Oratoire San Giovanni in Oleo
From Wikipedia, the free encyclopedia
| Oratoire San Giovanni in Oleo | |
Façade orientale de l'oratoire. | |
| Présentation | |
|---|---|
| Nom local | Oratorio San Giovanni in Oleo |
| Culte | Catholique romain |
| Rattachement | Église San Giovanni a Porta Latina |
| Début de la construction | 1509 |
| Fin des travaux | 1601 |
| Architecte | Bramante (disputé) Antonio da Sangallo le Jeune (disputé) Francesco Borromini |
| Style dominant | Renaissance et Baroque |
| Site web | Site officiel |
| Géographie | |
| Pays | |
| Région | Latium |
| Département | Rome |
| Ville | Rome |
| Coordonnées | 41° 52′ 36″ nord, 12° 30′ 08″ est |
| modifier |
|
L'oratoire San Giovanni in Oleo est un oratoire de Rome.
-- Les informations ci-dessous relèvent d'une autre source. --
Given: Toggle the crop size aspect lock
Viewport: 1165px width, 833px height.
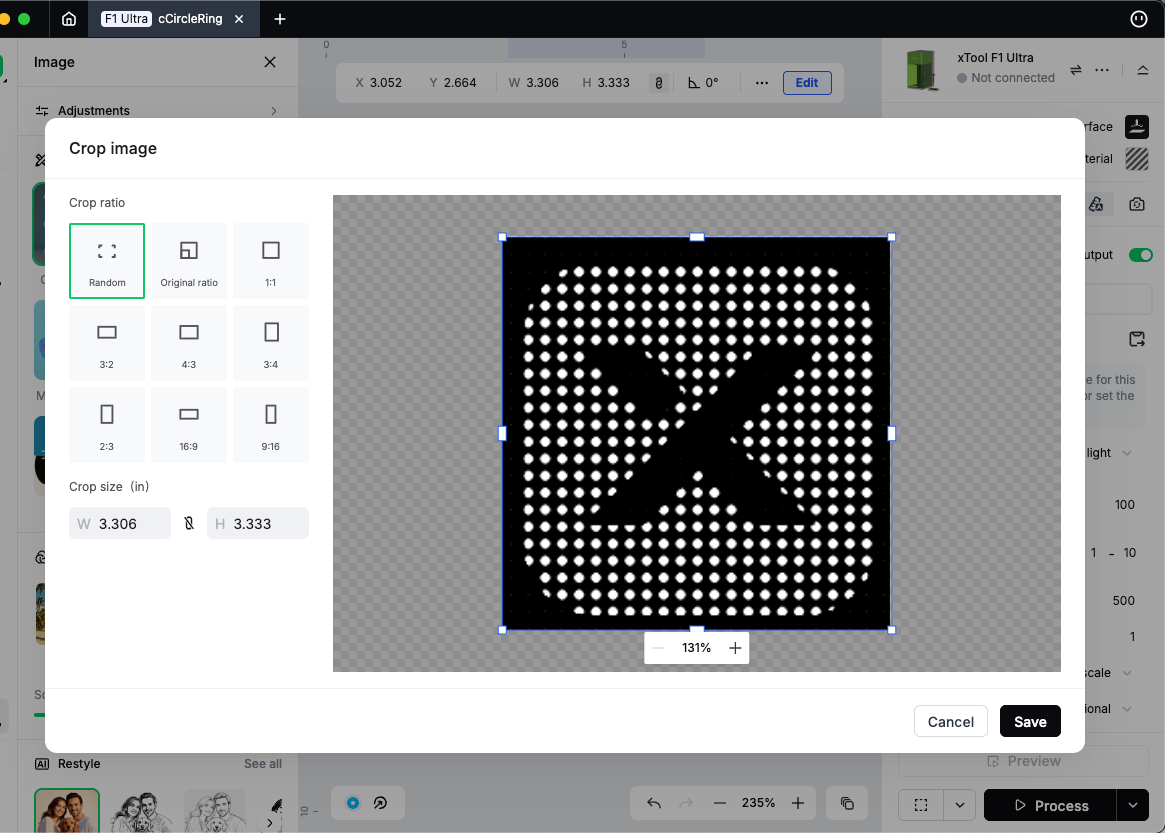Looking at the screenshot, I should 189,523.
Dans sa forme actuelle il remonte essentiellement au début du XVIe siècle et présente « le caractère d'un précieux boîtier à bijoux »[réf. nécessaire]. Il dépend de l'église San Giovanni a Porta Latina voisine.
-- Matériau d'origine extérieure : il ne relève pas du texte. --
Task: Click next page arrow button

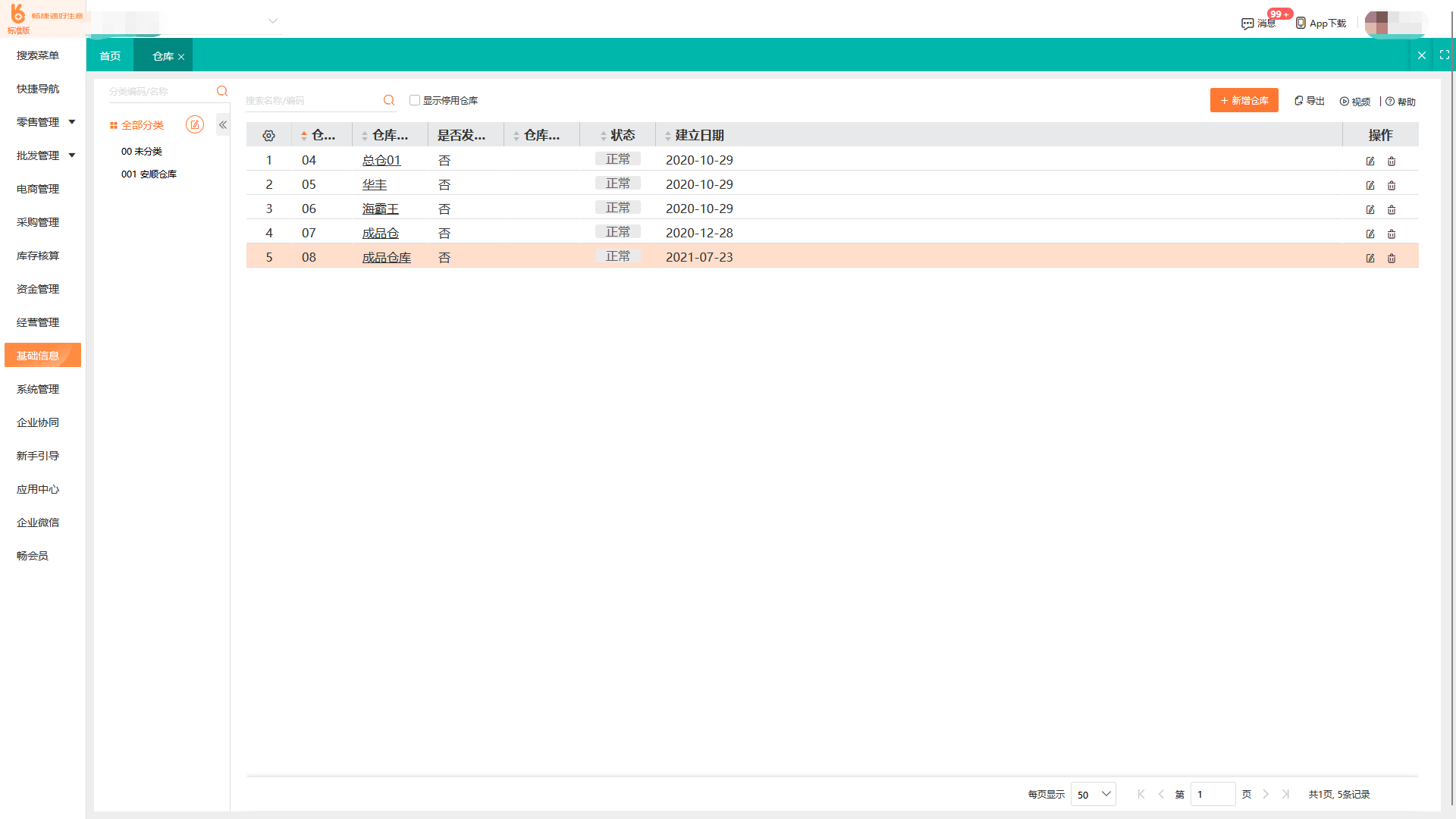Action: 1265,794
L'oratoire se trouve sur la via di Porta Latina, à une vingtaine de mètres de la porta Latina, au sud du XIX rione romain, celui du Celio, qui se situe au sud-est de la ville.
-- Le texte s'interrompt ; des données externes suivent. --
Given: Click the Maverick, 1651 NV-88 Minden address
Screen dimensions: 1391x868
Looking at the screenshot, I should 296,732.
D'après la tradition, cette petite construction s'élève à l'endroit même où saint Jean aurait subi le martyre de l'huile bouillante et y aurait survécu avant de s'exiler à Patmos. C'est de là que vient le nom de « Saint-Jean-dans-l'Huile ». Selon la Légende dorée, l'histoire se serait passée pendant le règne de Domitien, donc à la fin du Ier siècle, quoique les premiers récits de cet événement ne remontent qu'au début du IIIe siècle. Dans l'Antiquité, le lieu où se trouve l'oratoire, proche de la via Appia, était couvert de mausolées et l'on peut supposer que l'édifice actuel est érigé à l'emplacement d'un autre, plus ancien[1]. C'est Benoît Adam, un prélat français auditeur à la Sacra Rota, qui le fait construire en 1509.
On attribue l'architecture de l'édifice à Bramante et à son disciple Antonio da Sangallo le Jeune, mais le fait est discuté. Pendant le pontificat d'Alexandre VII le bâtiment est restauré et terminé en 1661 par Francesco Borromini, sur une commande du cardinal Francesco Paolucci[1]. Les derniers travaux de rénovation, entrepris en 1716 sous le pontificat de Clément XI, portaient sur une restauration de l'intérieur, avec l'ajout d'une fresque sur le martyre de saint Jean.